TASK ITEM:
Your answer should consist of each line below that includes the word "sidebar".

------ DATA LISTING

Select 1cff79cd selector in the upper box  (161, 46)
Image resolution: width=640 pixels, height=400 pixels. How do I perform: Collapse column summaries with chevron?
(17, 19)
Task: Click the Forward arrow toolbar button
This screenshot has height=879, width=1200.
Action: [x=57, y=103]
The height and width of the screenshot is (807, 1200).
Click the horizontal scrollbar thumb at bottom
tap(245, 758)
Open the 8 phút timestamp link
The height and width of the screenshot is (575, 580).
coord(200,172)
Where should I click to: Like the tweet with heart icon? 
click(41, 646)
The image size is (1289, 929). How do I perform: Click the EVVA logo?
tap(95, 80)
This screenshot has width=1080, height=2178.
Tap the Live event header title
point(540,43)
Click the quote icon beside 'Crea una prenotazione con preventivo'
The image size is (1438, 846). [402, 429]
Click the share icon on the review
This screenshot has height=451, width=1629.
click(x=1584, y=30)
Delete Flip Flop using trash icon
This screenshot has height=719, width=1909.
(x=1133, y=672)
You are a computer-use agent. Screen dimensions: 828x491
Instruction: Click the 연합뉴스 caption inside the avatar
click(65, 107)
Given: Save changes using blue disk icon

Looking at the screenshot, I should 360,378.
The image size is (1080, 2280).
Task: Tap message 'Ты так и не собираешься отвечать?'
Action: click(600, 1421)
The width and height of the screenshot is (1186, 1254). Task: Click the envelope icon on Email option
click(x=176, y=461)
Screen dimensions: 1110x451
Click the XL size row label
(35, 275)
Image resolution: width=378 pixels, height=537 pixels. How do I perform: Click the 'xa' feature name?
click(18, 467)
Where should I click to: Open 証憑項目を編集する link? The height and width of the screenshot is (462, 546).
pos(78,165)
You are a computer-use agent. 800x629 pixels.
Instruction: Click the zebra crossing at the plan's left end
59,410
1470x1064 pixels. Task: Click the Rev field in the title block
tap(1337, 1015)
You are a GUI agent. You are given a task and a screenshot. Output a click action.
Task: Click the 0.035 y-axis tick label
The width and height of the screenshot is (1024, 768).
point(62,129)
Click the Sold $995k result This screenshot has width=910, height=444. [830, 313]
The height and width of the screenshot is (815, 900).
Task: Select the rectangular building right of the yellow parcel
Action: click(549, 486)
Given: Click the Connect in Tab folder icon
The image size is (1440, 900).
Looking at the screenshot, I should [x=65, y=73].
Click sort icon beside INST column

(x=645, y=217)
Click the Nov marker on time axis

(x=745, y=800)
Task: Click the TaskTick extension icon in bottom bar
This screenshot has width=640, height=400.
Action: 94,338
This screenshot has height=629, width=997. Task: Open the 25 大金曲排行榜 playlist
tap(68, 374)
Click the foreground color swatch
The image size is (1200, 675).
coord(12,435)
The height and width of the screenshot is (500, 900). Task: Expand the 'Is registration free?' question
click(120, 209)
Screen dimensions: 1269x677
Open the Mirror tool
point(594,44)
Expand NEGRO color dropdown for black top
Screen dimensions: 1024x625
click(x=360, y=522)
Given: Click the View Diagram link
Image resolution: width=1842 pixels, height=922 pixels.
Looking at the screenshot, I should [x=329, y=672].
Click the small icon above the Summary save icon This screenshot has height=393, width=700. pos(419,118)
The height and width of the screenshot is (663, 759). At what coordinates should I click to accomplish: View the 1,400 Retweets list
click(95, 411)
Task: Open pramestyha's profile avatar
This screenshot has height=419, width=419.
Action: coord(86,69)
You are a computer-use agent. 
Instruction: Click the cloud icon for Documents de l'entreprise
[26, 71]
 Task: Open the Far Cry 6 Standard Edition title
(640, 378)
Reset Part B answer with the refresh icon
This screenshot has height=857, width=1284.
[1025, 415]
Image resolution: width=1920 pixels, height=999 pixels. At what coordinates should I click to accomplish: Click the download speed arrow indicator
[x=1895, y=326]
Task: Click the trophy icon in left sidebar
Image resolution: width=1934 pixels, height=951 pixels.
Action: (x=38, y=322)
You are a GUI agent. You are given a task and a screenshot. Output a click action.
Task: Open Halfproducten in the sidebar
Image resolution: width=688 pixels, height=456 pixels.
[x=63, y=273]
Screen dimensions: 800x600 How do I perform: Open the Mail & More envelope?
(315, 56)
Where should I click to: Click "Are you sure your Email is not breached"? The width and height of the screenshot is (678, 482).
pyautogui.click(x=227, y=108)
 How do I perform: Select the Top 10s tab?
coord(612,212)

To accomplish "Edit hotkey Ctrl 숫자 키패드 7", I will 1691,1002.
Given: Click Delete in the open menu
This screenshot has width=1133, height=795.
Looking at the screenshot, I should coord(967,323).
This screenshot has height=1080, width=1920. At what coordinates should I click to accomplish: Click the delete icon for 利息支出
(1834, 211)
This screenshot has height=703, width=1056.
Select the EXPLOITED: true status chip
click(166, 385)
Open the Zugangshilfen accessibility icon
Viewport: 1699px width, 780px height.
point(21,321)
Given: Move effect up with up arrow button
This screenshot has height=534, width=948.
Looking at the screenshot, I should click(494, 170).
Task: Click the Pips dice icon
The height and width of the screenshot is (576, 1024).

------------

TASK OUTPUT:
Task: Click the trophy icon in left sidebar
Task: Open Halfproducten in the sidebar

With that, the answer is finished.